> **GIVEN DATA**

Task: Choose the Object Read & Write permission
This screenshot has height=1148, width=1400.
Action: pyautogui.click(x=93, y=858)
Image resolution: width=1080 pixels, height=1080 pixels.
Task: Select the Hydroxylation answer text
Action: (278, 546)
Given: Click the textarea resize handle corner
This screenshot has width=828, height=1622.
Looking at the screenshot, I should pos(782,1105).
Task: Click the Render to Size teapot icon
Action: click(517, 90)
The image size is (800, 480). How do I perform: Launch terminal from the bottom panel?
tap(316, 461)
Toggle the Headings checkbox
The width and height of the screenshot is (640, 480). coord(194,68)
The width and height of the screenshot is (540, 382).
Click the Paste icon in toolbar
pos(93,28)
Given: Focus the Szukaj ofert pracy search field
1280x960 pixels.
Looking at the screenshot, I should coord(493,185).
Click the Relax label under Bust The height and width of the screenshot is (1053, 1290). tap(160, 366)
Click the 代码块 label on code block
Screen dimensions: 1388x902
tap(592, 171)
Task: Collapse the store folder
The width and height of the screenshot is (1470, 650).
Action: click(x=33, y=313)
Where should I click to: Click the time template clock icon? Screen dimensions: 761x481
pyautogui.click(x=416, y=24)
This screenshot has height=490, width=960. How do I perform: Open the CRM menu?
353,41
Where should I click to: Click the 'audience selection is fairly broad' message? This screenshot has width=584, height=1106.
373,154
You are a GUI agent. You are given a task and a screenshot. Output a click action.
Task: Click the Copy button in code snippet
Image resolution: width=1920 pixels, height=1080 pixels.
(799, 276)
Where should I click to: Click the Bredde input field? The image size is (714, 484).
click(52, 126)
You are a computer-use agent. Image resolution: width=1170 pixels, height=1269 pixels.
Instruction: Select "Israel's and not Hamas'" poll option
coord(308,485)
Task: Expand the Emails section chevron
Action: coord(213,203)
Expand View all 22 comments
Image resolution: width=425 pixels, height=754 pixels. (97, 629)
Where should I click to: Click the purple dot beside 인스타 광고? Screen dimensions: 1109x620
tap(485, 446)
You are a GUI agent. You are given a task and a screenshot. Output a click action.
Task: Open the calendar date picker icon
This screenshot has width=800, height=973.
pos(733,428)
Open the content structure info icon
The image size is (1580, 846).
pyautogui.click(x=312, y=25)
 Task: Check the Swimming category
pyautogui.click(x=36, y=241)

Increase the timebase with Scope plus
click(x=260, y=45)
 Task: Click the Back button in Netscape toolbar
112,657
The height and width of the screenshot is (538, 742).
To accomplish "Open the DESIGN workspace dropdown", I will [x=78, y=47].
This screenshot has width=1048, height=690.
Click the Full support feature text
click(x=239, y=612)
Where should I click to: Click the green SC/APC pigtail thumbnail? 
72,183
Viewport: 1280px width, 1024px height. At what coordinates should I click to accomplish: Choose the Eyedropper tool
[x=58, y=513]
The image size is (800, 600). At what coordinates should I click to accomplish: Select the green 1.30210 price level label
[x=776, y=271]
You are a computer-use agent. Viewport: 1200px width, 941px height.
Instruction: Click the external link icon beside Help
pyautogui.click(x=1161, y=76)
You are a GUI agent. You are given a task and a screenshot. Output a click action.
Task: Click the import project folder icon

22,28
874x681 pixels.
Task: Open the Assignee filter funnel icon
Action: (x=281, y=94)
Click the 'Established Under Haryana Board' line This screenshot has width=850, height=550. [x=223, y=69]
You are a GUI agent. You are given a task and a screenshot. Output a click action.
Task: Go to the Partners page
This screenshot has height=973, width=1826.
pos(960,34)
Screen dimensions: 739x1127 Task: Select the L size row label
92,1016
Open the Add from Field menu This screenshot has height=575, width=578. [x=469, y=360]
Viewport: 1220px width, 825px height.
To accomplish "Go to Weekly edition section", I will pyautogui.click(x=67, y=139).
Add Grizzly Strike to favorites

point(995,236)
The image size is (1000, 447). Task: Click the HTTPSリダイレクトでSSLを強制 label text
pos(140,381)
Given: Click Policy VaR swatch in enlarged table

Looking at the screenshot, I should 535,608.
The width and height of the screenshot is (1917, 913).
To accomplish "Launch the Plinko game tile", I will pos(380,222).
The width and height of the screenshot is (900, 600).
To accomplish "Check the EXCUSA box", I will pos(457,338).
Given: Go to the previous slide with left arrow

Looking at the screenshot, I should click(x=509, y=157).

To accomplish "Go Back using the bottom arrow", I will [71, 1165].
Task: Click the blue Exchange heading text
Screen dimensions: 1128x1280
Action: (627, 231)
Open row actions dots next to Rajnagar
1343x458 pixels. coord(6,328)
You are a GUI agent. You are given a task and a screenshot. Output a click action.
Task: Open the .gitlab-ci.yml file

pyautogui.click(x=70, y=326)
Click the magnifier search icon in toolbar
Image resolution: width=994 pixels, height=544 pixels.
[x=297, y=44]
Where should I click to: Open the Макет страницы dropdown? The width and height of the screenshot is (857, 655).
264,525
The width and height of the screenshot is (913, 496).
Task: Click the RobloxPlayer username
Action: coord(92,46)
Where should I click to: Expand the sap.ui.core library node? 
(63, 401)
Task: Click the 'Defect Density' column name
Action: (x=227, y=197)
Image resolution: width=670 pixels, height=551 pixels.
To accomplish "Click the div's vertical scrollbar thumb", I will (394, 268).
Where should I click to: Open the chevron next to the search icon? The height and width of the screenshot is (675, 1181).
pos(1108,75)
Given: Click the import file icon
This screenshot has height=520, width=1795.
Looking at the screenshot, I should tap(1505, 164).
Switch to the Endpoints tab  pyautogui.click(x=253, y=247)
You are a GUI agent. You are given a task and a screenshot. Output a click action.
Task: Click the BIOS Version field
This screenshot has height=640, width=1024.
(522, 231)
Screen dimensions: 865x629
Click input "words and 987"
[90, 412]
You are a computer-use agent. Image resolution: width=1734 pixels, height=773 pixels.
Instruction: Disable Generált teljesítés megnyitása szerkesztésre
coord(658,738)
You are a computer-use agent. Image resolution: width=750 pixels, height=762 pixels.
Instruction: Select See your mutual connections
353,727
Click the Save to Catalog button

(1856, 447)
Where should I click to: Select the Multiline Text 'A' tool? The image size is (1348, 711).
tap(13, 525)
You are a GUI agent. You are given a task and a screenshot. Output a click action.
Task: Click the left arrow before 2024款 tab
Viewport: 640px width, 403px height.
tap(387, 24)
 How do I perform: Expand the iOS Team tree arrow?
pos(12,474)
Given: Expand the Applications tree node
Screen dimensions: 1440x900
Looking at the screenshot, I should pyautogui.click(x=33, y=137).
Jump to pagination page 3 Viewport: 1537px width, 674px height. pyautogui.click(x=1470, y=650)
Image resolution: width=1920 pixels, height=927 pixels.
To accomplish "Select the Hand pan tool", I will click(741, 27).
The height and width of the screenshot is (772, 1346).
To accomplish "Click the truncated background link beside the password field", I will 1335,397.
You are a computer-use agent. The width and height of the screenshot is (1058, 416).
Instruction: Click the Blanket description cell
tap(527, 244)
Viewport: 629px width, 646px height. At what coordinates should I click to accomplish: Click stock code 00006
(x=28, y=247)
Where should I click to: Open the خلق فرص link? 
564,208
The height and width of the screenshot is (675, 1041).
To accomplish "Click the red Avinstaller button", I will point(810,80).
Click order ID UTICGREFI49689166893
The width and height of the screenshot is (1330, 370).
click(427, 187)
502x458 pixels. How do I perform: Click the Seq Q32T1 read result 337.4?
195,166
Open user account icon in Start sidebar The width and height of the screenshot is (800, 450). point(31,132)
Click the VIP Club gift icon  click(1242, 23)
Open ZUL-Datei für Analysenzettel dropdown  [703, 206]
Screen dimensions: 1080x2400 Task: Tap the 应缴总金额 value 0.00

> **EXERCISE INSTRUCTIONS**
Return each line of the material above that holds the string "page".

> **TASK OUTPUT**
Task: Go to the Partners page
Jump to pagination page 3 Viewport: 1537px width, 674px height. pyautogui.click(x=1470, y=650)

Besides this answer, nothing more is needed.